Not all patients benefit from immune checkpoint blockade therapy and some responders eventually develop resistance, highlighting the need for biomarkers that could help predict patient benefit and guide therapeutic choices.
“We have shown that the characteristics of the aged tumor microenvironment in older patients promote resistance to melanoma targeted therapies, highlighting the importance of considering patient age when predicting response to therapy,” says Ashani Weeraratna, Ph.D., Ira Brind Associate Professor and co-program leader of the Immunology, Microenvironment and Metastasis Program at Wistar and corresponding author of the paper, in a news release.
Based on this consideration, Dr. Weeraratna and collaborators set to analyze the impact of age on response to immunotherapy. “We were initially surprised to find that older patients fare better on immune checkpoint blockade therapy,” she adds.
The researchers analyzed a multi-national, multi-institutional cohort of almost 500 melanoma patients treated with pembrolizumab, an anti-programmed cell death receptor-1 (PD1) checkpoint therapy. They observed a significant difference in response to treatment by age, specifically that older patients had a decreased chance of disease progression after therapy, irrespective of gender and prior treatment with targeted therapies.

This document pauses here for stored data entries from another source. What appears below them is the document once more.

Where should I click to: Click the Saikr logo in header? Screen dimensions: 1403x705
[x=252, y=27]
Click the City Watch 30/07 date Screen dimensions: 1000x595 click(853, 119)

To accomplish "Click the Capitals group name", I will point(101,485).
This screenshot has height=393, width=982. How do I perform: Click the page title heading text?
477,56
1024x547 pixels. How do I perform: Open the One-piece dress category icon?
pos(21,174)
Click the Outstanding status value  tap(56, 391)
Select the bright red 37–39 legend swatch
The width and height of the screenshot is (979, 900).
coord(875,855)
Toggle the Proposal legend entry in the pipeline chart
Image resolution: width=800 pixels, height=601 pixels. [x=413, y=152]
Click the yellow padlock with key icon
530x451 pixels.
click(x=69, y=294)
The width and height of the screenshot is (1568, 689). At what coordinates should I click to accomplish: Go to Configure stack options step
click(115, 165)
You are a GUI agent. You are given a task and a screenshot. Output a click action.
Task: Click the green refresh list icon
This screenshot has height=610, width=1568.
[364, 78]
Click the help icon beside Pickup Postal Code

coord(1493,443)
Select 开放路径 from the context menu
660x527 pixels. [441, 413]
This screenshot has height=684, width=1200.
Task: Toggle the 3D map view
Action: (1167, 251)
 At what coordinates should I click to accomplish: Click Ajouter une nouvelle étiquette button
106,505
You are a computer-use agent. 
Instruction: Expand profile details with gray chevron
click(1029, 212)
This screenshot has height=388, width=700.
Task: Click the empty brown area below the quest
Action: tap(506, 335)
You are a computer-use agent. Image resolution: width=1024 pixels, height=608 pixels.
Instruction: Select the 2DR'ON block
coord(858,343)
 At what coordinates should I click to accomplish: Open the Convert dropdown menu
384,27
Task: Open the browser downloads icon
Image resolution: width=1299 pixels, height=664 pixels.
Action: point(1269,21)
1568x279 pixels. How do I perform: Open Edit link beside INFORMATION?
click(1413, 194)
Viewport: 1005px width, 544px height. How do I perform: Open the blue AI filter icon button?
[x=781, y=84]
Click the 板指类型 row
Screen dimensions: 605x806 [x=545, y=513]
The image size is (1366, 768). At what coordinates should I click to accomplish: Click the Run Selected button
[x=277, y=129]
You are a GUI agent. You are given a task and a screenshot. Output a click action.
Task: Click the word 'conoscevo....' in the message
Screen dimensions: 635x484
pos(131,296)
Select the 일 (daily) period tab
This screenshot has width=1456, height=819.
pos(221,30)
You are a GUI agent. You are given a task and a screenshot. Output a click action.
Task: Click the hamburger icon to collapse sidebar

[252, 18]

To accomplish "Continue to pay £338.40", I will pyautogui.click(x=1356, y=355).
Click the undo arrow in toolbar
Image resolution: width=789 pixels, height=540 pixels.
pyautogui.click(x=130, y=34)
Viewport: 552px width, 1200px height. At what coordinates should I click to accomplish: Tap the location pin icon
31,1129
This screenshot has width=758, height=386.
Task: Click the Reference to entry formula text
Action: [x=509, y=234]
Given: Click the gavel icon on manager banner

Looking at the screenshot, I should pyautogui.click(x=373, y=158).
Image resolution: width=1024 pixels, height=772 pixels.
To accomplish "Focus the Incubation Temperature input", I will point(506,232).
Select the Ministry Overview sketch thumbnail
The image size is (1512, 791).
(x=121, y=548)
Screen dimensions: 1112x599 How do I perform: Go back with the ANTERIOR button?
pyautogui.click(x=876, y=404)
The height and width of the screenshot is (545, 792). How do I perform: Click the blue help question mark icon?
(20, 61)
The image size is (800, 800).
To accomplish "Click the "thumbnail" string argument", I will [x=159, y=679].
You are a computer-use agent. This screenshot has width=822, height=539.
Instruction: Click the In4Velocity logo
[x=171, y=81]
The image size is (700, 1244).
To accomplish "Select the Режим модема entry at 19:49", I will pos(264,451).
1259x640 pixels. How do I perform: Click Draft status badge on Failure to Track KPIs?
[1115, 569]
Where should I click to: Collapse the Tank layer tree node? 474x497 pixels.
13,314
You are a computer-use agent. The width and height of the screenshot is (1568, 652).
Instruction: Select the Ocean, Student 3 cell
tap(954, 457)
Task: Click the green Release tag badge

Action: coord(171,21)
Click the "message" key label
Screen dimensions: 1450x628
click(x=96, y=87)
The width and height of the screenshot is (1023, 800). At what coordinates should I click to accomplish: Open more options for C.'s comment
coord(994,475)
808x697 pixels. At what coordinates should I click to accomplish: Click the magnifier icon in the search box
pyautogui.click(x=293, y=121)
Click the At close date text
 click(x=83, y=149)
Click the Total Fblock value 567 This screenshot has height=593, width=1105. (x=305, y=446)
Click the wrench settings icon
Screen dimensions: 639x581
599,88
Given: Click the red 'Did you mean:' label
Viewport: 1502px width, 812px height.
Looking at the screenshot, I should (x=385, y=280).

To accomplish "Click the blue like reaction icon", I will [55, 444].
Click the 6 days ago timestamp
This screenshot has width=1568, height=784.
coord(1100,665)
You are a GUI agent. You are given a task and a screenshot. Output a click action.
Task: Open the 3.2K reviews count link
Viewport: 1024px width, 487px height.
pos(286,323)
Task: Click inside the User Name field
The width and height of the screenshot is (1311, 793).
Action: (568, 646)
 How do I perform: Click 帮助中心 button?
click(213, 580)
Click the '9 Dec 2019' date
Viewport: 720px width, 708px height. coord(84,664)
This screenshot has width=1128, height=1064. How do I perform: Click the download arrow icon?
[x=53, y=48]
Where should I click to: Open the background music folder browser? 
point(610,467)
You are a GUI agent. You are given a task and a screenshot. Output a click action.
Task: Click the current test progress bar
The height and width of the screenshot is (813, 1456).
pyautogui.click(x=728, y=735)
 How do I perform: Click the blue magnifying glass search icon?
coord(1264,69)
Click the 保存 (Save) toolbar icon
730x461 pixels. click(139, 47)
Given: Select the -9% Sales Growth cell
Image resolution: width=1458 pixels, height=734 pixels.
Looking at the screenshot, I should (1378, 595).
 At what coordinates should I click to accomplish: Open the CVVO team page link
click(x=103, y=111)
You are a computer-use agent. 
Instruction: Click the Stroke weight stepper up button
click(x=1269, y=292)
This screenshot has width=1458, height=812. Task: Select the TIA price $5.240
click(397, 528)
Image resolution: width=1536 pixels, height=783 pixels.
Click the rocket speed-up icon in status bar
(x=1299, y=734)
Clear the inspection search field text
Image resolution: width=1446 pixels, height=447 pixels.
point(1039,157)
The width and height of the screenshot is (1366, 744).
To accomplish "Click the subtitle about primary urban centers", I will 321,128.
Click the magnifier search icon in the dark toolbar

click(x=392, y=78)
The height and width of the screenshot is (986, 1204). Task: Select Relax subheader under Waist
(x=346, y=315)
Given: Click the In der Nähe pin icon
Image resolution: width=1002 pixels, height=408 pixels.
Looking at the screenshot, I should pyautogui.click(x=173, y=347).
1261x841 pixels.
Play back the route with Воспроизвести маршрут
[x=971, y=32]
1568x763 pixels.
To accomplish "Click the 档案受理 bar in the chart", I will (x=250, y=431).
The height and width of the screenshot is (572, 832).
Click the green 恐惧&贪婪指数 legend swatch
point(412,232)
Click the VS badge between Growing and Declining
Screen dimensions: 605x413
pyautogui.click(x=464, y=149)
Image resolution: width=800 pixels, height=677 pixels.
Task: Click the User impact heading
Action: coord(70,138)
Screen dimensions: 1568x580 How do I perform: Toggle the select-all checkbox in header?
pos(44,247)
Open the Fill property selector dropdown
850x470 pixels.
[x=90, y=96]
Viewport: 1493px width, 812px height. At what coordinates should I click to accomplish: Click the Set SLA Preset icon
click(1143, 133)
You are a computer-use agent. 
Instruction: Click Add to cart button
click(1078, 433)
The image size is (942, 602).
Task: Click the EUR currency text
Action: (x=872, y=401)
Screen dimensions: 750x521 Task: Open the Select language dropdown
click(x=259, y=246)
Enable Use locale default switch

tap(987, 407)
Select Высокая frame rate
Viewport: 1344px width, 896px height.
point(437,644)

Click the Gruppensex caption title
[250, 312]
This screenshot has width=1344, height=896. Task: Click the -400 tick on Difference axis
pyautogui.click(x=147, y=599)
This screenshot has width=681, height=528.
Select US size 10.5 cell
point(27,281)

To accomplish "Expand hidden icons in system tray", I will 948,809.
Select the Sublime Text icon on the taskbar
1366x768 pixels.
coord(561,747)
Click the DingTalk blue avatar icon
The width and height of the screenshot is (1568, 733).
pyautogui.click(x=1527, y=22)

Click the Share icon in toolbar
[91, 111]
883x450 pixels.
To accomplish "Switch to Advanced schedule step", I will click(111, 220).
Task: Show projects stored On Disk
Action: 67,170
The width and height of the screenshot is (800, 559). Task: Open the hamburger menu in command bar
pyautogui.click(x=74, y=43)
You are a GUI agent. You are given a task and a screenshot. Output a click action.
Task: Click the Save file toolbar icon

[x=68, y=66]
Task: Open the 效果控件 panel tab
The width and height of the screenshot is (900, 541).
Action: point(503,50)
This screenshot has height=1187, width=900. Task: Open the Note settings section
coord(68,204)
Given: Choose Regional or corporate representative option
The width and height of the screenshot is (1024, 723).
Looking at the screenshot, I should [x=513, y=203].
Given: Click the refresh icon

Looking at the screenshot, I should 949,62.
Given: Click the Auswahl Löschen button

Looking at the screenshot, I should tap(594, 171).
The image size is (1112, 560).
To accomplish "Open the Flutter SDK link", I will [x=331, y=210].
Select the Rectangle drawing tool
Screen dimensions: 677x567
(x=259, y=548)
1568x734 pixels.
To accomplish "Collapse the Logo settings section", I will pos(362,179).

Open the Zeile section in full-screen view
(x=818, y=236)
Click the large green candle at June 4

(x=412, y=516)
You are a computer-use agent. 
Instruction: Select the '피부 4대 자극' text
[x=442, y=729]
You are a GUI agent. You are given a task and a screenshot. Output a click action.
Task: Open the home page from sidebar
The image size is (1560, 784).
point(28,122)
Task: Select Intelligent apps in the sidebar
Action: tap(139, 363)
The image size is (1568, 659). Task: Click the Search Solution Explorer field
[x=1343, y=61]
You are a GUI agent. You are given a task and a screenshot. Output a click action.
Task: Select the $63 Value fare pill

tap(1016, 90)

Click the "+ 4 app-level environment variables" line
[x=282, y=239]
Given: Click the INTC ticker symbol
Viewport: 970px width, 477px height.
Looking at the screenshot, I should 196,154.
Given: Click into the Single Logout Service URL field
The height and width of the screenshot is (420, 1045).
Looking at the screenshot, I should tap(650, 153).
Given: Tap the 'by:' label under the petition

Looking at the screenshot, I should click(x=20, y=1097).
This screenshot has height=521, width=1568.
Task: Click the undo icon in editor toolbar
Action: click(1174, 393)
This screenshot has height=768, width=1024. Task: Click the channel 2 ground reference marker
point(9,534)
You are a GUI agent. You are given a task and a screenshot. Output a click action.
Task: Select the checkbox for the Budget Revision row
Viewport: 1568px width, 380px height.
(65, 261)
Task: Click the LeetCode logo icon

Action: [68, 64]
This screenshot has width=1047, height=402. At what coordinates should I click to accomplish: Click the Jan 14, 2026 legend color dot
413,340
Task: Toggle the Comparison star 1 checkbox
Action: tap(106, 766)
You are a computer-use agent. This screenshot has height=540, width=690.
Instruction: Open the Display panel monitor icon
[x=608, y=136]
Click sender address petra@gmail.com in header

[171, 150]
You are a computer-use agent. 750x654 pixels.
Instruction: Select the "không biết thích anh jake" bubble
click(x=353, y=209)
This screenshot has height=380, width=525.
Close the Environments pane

This observation was confirmed in mouse models of melanoma. In fact, genetically identical tumors responded more to anti-PD1 treatment when transplanted in old mice than in young mice, suggesting that the difference is ascribable to the environment in which the tumor develops.
The researchers analyzed the immune cell composition of the old and young tumor microenvironment both in patient-derived tissues and in mouse models and found a significant decrease in tumor infiltration of regulatory T cells (Treg) with age. These cells, characterized by expression of the FOXP3 marker, suppress the anti-tumor immune response and reduce response to anticancer immunotherapy. In parallel with a decrease in the percentage of Treg cells, older age correlated with increased presence of killer CD8 T cells, which are the primary effectors in the response to immune checkpoint blockade therapy.
Based on these observations, the researchers depleted Treg cells in the young mouse model by targeting them with an antibody against CD25, which is predominantly expressed at high levels on Treg cells. Combining anti-PD1 and anti-CD25 treatment was significantly more effective than anti-PD1 alone and they obtained response rates similar to those seen in aged mice, suggesting that overcoming the immune suppression observed in the young microenvironment helps to restore sensitivity to immunotherapy.
“Our study shows that age is an important factor to consider when administering immunotherapy to melanoma patients,” adds Dr. Weeraratna. “A combination approach to deplete immune suppressive cells in combination with checkpoint blockade therapy might benefit younger patients, although further studies will be required to evaluate more broadly the potential immune toxicities of this approach.”